Embedded Computing: May 2007 Archives
A number of our BSc in IT Support students undertook research projects in the area of storage and encryption. Both these areas are merging in a number of different ways.
At EMC World in Orlando Cisco and RSA launched Storage Media Encryption. It runs on a Cisco Storafe Blade and uses RSA’s Key Manager technology to control access and deployment of encrypted systems.
Storage Media Encryption is being touted as an alternative to appliance-based approaches from Decru, NeoScale, Vormetric and CipherMax.
Initially, Storage Media Encryption will be available only for magnetic tapes. Cisco expects to roll it out by the end of the year. A subsequent release will extend it for use with other storage media.
Cisco will also offer an open API to develop key management.
The RSA Key Manager will ease deployment, management and operation of enterprise wide encryption. It is used to generate, store and broker access to cryptographic keys, and manage their life cycle.

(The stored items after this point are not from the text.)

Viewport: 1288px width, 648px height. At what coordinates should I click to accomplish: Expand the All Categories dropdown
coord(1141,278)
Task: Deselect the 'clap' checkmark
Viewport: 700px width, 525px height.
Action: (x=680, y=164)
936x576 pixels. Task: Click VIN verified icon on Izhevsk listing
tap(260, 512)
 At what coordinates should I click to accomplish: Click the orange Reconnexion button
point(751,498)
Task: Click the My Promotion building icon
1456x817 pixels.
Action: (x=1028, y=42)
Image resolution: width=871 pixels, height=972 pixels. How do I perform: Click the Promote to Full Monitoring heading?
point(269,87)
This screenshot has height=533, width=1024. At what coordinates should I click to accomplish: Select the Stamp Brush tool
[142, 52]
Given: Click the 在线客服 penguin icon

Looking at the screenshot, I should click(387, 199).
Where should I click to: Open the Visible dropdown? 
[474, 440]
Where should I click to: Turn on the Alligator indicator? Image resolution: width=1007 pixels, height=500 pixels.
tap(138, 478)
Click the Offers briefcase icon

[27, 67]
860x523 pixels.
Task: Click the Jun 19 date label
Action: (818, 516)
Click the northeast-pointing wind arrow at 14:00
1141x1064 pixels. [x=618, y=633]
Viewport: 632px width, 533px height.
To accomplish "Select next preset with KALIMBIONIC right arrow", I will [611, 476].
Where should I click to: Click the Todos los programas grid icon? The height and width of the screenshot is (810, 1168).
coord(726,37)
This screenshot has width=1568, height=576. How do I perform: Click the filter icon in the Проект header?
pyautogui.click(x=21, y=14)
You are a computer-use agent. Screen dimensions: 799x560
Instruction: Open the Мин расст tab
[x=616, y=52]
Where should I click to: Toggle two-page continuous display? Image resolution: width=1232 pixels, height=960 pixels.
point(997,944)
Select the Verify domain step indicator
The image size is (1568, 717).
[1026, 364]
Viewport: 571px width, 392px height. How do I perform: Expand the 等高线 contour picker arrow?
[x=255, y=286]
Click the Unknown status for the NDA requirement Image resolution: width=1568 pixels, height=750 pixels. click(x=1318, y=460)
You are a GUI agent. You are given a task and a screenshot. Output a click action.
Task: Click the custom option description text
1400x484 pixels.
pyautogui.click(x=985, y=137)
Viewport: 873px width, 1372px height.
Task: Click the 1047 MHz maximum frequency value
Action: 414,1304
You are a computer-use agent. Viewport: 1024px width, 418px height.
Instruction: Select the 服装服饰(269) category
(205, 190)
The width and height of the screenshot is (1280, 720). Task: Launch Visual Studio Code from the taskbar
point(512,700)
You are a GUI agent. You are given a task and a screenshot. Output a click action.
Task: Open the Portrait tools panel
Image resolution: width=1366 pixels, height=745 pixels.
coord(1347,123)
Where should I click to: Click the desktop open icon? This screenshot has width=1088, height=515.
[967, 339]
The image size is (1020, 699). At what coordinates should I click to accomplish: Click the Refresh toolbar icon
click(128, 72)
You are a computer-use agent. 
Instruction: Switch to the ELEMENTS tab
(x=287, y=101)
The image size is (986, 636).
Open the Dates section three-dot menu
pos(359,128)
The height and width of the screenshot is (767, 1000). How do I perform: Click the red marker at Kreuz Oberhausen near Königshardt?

Jack Ganssle has an interesting article on embedded.com as to what a Superprogrammer is. He is quick to point out that programmers whose skills have been honed over decades of code terrorism, and have transcended any taming attempt by management are not in fact superprogrammers.
A superprogrammer in his book is someone who is very smart, adept with the tools of the trade, and are instinctively good at problem solving and structuring complex systems. Any "attitude" exhibits itself in strong biases about proper development strategies and a commitment to compromise neither elegance nor quality
This myth of the superprogrammer/hacker has been promoted by Hollywood and sometime in third level we see students who think they are superprogrammers when they enter first year. However, they quickly learn that to be a good programmer you need to be methodical and have a formal training in the art of problem solving. Coding flair does help but it requires the other constituents.